150 days to the 150th Belmont Stakes; a look back at milestone runnings of 'The Test of the Champion
by Bob Ehalt
When the calendar turned to January 10, it marked a milestone during a landmark year in the long and proud history of the Grade 1, $1.5 million Belmont Stakes.
The 150th edition of the famed "Test of the Champion" is now 150 days away on June 9. Tickets for the three-day, 2018 Belmont Stakes Racing Festival will be available to the public starting on January 25. NYRA will again be offering an exclusive pre-sale ahead of the general sale, and fans longing for thoughts of warmer days can explore those opportunities at https://www.belmontstakes.com/tickets/2018-ticket-info.
In the meantime, to help melt away the deep winter chill, here's a look at back at a few of the other milestone editions of the Belmont Stakes that just might serve as a preview of the excitement to come in the 1 ½-mile finale of the Triple Crown.
1st running of the Belmont Stakes, June 19, 1867
The inaugural running of the Belmont Stakes took place at Jerome Park, a racetrack in the Bedford Park area of the Bronx that is now home to Lehman College and adjacent to the campus of Fordham University.
Jerome Park, which closed in 1894, served as the venue for the Belmont Stakes until 1889 and that initial edition pre-dated the Kentucky Derby by eight years and the Preakness by six years.
Named after August Belmont, a prominent owner and breeder, the initial Belmont was won by a 3-year-old filly, Ruthless, who prevailed by a head over De Courcey in a field of four and covered 1 5/8 miles in 3:05 to earn $1,850 for her owners.
Ruthless, now enshrined in the National Museum of Racing and Hall of Fame, won 7 of 11 starts, including a victory later that year in the Travers Stakes at Saratoga.
The daughter of the legendary Eclipse is one of only three fillies to win the Belmont Stakes. Tanya matched her feat in 1905 and then 102 years passed until another filly, Rags to Riches, triumphed in the 2007 Belmont.
50th running of the Belmont Stakes, June 15, 1918
After the race was not run in 1911 and 1912 due to the Hart-Agnew Law which prohibited gambling at New York racetracks, the 50th Belmont Stakes was contested at Belmont Park, which opened in 1905, and like the inaugural edition, attracted a field of four.
Run at 1 3/8 miles with a value to the winner of $8,700, it was won by the English-bred Johren, who was owned and bred by Harry Payne Whitney and prevailed by two lengths in a time of 2:20 2/5.
Johren did not race at 2 and skipped the Kentucky Derby before finishing fourth in the Preakness. The Belmont, when he beat Preakness winner War Cloud, was one of his nine wins in 22 starts, with other victories coming in the 1918 runnings of the Saratoga Cup, Suburban and Lawrence Realization.

Required actions ▸
1: Please copy the Belmont Stakes article word for word, starting with "The 150th edition" and going on through "the Triple Crown.".
2: According to the Belmont Stakes article, which horse won the first running of the race in 1867?
3: Extend the Belmont Stakes article, picking up right after its final sentence.

(Data listing)
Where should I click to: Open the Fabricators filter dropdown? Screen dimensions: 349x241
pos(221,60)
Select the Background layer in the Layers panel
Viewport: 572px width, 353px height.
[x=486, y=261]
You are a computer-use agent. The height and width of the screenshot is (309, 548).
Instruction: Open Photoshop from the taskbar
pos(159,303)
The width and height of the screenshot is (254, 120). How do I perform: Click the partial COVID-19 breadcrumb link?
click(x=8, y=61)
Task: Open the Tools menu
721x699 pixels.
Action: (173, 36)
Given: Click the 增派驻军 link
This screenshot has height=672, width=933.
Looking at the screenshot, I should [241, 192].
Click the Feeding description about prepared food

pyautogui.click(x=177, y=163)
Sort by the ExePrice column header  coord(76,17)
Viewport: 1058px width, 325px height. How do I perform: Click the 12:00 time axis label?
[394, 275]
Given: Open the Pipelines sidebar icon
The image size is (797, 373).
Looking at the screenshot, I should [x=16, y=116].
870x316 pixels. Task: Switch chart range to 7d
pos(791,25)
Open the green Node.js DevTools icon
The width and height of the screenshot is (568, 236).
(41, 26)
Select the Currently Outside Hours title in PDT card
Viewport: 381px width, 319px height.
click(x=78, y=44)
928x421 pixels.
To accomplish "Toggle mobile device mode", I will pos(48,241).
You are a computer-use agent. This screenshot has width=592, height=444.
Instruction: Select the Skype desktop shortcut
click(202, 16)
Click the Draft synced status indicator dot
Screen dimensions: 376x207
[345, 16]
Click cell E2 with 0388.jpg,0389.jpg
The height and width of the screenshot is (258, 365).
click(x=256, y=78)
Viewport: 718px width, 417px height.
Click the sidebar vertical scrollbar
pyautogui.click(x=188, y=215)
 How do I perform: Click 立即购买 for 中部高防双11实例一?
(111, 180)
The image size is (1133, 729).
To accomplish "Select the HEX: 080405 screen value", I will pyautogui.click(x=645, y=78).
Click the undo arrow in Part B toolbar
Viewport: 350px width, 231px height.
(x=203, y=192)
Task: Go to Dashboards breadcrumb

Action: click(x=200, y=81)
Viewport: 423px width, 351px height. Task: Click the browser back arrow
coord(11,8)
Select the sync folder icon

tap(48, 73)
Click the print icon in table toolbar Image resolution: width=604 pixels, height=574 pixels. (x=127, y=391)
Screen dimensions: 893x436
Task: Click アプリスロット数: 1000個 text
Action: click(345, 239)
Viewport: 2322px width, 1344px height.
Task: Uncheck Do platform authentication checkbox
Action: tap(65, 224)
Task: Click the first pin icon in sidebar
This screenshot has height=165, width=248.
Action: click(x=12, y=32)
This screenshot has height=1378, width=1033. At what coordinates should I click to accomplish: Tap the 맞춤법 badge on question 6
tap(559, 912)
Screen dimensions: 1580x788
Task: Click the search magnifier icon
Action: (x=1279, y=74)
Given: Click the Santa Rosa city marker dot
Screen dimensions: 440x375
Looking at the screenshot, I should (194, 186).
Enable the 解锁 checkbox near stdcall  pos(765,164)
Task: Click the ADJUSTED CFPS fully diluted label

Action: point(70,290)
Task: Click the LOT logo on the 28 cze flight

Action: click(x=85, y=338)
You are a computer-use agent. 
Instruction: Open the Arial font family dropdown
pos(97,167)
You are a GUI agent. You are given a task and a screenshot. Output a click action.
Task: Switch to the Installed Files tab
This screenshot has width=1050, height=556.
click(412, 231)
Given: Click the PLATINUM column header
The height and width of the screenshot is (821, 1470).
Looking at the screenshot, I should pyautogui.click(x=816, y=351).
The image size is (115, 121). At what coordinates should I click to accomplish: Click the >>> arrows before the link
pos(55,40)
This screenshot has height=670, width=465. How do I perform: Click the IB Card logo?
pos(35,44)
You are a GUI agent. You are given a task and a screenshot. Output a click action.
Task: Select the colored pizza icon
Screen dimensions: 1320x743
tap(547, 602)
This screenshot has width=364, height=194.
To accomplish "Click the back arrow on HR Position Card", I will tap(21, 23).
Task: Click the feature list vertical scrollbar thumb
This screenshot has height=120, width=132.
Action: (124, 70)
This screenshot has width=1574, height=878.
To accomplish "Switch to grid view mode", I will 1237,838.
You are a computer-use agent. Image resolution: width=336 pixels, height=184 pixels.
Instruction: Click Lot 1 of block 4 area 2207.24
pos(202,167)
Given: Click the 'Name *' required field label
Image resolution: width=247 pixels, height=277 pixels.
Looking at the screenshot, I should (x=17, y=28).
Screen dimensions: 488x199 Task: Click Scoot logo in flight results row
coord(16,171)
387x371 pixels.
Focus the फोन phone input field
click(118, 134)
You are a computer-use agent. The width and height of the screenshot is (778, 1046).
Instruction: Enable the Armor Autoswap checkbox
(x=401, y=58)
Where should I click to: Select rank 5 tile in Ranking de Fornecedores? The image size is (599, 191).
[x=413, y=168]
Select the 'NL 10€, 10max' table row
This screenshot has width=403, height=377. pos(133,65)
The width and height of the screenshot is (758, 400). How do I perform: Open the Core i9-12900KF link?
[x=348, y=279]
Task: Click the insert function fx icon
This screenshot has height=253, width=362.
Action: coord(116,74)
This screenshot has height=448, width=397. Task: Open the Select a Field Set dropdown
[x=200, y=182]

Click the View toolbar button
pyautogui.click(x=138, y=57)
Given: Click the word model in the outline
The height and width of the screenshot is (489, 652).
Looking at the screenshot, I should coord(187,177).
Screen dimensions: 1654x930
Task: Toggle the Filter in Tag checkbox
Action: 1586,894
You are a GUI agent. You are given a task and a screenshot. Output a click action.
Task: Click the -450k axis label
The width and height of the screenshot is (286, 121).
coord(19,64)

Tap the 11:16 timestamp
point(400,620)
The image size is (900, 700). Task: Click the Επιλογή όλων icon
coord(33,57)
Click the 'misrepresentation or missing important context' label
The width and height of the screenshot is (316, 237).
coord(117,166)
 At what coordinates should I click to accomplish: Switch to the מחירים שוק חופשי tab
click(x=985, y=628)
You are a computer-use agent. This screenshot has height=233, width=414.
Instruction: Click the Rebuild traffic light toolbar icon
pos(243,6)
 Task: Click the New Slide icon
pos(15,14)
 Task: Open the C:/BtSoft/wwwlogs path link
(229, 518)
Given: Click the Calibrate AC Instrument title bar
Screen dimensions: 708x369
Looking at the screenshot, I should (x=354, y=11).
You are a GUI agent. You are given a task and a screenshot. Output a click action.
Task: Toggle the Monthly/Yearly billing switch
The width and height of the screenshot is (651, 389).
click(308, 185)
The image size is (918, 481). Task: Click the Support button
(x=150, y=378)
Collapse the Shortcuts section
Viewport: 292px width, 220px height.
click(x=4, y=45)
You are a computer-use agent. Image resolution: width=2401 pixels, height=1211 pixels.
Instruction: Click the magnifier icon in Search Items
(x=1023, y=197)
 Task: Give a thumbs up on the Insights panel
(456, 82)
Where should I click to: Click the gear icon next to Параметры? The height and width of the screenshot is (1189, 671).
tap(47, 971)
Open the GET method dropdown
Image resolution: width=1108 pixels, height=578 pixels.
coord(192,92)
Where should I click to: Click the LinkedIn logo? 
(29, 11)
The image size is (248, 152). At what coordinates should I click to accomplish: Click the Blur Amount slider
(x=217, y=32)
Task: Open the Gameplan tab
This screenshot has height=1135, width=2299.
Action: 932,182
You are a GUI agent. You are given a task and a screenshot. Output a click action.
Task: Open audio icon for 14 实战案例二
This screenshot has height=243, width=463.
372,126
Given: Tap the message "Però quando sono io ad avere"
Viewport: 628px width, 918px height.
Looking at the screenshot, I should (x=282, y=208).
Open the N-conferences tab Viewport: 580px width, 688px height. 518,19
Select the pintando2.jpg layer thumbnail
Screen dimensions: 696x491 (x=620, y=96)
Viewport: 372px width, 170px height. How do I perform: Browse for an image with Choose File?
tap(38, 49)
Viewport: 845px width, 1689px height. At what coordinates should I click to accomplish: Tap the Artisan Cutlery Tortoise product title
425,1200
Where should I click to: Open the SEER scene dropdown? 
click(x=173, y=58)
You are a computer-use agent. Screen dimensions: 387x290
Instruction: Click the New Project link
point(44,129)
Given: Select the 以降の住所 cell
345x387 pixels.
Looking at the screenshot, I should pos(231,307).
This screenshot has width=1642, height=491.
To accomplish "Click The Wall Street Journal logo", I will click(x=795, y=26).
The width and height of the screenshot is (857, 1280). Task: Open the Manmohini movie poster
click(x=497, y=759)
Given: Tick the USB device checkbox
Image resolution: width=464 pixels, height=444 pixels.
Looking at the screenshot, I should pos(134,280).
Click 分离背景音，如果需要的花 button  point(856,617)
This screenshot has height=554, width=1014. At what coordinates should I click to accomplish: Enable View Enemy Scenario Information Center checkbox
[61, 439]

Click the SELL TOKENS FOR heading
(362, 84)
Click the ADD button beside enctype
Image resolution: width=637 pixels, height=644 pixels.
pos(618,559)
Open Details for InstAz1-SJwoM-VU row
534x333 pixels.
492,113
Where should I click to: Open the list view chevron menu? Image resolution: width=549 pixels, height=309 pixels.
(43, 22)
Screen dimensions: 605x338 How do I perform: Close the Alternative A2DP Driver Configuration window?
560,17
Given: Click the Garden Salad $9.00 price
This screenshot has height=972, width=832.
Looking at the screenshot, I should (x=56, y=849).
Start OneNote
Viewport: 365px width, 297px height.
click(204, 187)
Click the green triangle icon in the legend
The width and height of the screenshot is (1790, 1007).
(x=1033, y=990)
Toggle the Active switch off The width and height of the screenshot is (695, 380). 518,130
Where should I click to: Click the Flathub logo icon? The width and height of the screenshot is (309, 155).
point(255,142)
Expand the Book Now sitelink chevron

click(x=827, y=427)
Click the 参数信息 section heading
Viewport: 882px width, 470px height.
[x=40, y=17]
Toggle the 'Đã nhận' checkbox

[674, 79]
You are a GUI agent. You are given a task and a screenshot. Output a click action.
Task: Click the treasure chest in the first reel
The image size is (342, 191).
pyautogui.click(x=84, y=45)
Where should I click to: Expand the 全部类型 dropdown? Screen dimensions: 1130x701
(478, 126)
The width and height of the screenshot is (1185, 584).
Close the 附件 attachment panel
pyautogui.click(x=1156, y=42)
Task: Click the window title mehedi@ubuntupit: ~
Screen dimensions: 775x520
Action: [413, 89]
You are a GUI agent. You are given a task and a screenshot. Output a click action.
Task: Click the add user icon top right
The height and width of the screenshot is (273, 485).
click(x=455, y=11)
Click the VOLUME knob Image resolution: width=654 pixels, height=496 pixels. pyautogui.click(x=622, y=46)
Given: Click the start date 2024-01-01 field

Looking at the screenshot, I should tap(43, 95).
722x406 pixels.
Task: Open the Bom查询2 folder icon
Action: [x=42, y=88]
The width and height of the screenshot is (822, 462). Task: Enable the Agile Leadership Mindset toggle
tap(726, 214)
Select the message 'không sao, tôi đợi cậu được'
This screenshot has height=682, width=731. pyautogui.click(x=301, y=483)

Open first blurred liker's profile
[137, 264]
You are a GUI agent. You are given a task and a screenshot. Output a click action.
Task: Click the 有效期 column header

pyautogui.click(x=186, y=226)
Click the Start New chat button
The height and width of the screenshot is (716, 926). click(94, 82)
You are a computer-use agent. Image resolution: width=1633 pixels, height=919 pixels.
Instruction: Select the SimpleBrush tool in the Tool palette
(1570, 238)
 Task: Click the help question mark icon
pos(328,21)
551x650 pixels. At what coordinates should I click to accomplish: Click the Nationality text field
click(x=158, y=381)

In response ▸
1:
The 150th edition of the famed "Test of the Champion" is now 150 days away on June 9. Tickets for the three-day, 2018 Belmont Stakes Racing Festival will be available to the public starting on January 25. NYRA will again be offering an exclusive pre-sale ahead of the general sale, and fans longing for thoughts of warmer days can explore those opportunities at https://www.belmontstakes.com/tickets/2018-ticket-info.
In the meantime, to help melt away the deep winter chill, here's a look at back at a few of the other milestone editions of the Belmont Stakes that just might serve as a preview of the excitement to come in the 1 ½-mile finale of the Triple Crown.

2: Ruthless, a 3-year-old filly.

3:
Whitney, who inherited a fortune valued at $24 million when his father, William C. Whitney, died in 1904, had a passion for polo, yachting and horse racing. He owned Upset, who handed Man o' War his lone defeat, and his powerful stable registered four wins in the Belmont, two in the Kentucky Derby and six in the Preakness over the years.
100th running of the Belmont Stakes, June 1, 1968
The Belmont Stakes turned 100 with one of its most memorable editions.
The 1968 Belmont Stakes took place less than two weeks after "Beautiful" Belmont Park re-opened on May 20 with a new, remodeled grandstand and European-styled walking ring that took nearly four years to build at a cost of $30.7 million.
After Aqueduct Racetrack played host to the Belmont Stakes from 1964-67, the 100th renewal included a few oddities.
It was contested just two days after Memorial Day, held on a Thursday, as later in the year the holiday was permanently moved by Congress to Monday to create a three-day weekend.
The 1968 Belmont also came two weeks after Preakness. The following year, the Belmont Stakes was moved back a week to its current spot three weeks after the second leg of the Triple Crown.
The 100th Belmont Stakes and 1968 Triple Crown chase was spared an asterisk akin to the one attached to Roger Maris' home run record when Greentree Stable's Stage Door Johnny, in his stakes debut, defeated favored Forward Pass.
Owned by the famed Calumet Farm, Forward Pass arrived at Belmont Park bidding to become the first Triple Crown winner since Calumet's Citation in 1948. Yet the Preakness winner's claim to Triple Crown glory was marred by controversy surrounding the Kentucky Derby. Dancer's Image crossed the finish line first at Churchill Downs, but a few days later he was stripped of the victory after testing positive for the banned painkiller Butazolidin and Forward Pass, the runner-up, was declared the winner.
Forward Pass skipped along on a clear lead in a field of nine for the first 10 furlongs of the 1 ½-mile Belmont. But in the stretch of the $161,450 stakes, jockey Heliodoro Gustines guided Stage Door Johnny past the front-runner to notch a 1 ¼-length win in 2:27 1/5 for trainer John M. Gaver that saved the Triple Crown from being mired in a court battle over the Derby ruling that lasted until 1972.
Making the victory even more popular for the New Yorkers among a crowd of 54,654 was that Greentree Stable was run at the time by John Hay "Jock" Whitney and his sister Joan Whitney Payson, the beloved owner of the New York Mets and a niece of Harry Payne Whitney.
Stage Door Johnny's victory also created an arc between the 50th Belmont and the 100th Belmont through the Whitney family, and now, 50 years later, time will tell if the milestone 150th Belmont will have a similar link to the past. Can a filly win it? Will there be a Triple Crown bid?
In 150 days, we'll know.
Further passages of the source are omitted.